**Data shown**:
-------------------------

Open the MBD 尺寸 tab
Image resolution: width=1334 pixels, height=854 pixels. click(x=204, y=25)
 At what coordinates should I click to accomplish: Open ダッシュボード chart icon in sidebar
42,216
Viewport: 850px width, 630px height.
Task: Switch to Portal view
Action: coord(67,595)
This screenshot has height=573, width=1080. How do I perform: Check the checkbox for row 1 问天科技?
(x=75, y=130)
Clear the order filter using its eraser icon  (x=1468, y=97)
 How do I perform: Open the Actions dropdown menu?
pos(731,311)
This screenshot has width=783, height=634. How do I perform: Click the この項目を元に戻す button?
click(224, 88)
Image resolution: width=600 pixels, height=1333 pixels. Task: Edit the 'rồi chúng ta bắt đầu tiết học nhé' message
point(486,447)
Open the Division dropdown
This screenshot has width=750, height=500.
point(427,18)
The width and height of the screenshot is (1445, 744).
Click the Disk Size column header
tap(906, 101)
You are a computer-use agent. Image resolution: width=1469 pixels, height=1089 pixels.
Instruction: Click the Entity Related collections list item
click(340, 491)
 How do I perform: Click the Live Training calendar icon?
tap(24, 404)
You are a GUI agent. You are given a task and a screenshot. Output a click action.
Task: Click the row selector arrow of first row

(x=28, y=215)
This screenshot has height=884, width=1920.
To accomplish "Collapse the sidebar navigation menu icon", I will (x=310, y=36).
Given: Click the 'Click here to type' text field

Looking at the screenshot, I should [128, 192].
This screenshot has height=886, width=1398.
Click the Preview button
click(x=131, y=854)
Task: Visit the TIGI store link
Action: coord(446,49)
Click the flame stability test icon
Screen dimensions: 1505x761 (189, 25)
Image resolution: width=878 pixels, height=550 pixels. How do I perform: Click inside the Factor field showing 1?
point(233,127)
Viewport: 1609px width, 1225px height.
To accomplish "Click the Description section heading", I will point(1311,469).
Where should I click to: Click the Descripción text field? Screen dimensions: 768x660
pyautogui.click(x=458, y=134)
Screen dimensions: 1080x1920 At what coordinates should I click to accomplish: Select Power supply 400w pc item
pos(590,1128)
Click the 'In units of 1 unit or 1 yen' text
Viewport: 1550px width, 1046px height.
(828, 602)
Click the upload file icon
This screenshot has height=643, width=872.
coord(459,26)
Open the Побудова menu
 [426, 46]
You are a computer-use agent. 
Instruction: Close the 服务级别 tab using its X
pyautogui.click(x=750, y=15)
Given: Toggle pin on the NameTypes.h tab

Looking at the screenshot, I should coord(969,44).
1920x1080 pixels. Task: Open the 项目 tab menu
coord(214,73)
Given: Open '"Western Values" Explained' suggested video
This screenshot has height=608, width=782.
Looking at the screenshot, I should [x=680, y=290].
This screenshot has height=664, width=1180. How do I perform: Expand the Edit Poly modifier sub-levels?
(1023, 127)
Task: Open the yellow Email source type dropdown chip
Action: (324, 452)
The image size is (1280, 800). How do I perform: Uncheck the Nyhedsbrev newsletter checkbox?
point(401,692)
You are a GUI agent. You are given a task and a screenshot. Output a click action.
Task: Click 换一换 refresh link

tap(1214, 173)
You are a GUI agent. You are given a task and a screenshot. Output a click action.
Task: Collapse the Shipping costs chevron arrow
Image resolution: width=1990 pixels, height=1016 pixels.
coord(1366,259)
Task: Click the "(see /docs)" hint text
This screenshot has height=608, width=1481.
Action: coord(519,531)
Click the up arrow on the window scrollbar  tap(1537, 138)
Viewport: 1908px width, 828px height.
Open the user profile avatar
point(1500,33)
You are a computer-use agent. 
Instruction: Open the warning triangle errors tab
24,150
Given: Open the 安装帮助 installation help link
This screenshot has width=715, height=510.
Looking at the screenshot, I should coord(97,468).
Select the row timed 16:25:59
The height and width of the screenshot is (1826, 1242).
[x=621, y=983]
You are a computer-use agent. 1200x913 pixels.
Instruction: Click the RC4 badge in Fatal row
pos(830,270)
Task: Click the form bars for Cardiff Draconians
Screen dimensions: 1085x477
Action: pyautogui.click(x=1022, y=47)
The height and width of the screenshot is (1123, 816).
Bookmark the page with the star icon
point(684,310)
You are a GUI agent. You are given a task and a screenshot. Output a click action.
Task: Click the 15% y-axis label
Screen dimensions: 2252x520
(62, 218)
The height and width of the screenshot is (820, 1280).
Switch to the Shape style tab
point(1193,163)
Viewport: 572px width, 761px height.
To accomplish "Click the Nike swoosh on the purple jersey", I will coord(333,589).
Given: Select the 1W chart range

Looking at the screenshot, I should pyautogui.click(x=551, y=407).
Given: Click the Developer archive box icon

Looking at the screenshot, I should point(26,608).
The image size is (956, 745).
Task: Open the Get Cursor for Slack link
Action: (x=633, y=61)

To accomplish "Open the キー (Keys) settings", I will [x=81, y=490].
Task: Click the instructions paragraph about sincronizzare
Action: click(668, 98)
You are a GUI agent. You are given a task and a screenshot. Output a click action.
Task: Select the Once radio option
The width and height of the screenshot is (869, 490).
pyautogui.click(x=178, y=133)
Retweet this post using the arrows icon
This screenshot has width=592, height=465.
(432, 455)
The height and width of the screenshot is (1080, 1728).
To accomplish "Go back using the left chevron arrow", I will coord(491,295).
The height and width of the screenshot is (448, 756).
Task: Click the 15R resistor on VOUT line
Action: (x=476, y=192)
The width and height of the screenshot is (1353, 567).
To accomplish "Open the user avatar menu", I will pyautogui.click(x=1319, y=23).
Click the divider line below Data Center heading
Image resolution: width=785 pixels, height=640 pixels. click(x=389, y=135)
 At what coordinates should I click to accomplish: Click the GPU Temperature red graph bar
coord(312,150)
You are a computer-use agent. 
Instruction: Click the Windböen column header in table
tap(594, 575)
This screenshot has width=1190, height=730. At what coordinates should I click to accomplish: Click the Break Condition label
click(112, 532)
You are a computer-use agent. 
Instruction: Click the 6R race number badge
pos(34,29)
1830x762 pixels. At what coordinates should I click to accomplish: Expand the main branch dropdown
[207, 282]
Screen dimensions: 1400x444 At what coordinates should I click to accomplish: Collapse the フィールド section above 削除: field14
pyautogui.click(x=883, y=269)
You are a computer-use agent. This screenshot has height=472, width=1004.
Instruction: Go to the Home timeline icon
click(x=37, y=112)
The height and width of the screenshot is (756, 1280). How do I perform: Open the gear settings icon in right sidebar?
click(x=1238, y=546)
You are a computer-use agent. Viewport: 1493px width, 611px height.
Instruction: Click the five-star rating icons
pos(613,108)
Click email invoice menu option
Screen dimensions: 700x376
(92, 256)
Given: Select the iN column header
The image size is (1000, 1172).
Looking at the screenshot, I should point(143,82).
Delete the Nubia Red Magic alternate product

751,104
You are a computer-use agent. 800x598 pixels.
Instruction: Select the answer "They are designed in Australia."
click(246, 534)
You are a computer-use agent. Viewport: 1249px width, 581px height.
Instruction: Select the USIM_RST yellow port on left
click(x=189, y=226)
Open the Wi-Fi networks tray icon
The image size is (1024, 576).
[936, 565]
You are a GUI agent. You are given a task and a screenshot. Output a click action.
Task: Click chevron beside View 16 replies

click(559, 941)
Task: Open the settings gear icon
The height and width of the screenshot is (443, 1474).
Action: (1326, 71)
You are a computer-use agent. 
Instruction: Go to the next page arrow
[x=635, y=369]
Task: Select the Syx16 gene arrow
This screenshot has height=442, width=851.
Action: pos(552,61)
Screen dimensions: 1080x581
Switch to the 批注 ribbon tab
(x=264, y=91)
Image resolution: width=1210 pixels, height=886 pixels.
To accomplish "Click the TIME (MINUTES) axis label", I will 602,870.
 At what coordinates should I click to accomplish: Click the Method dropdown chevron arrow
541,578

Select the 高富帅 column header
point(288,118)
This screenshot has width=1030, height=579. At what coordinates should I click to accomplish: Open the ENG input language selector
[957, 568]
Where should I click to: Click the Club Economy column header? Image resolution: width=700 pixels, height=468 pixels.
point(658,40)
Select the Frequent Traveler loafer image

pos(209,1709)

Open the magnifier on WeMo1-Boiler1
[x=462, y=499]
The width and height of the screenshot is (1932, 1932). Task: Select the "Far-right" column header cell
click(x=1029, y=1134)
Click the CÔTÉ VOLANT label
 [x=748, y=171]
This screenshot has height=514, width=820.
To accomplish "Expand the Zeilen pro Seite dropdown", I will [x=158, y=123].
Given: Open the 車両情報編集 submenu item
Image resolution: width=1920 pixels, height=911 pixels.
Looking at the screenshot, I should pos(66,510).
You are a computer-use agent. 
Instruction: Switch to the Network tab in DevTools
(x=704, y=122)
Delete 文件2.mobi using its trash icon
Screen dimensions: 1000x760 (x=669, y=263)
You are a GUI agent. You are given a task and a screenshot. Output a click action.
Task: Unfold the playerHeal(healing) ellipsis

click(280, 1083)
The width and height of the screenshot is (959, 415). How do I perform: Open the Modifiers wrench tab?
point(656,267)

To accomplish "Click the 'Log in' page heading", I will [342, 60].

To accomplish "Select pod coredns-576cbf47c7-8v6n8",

-------------------------

**Task goal**:
Here the output must be the lines above from the line with "Clear the order" to the line with "The width and height of the screenshot is (1445, 744).", both included, duplicated word for word and nothing else.

**Written response**:
Clear the order filter using its eraser icon  (x=1468, y=97)
 How do I perform: Open the Actions dropdown menu?
pos(731,311)
This screenshot has width=783, height=634. How do I perform: Click the この項目を元に戻す button?
click(224, 88)
Image resolution: width=600 pixels, height=1333 pixels. Task: Edit the 'rồi chúng ta bắt đầu tiết học nhé' message
point(486,447)
Open the Division dropdown
This screenshot has width=750, height=500.
point(427,18)
The width and height of the screenshot is (1445, 744).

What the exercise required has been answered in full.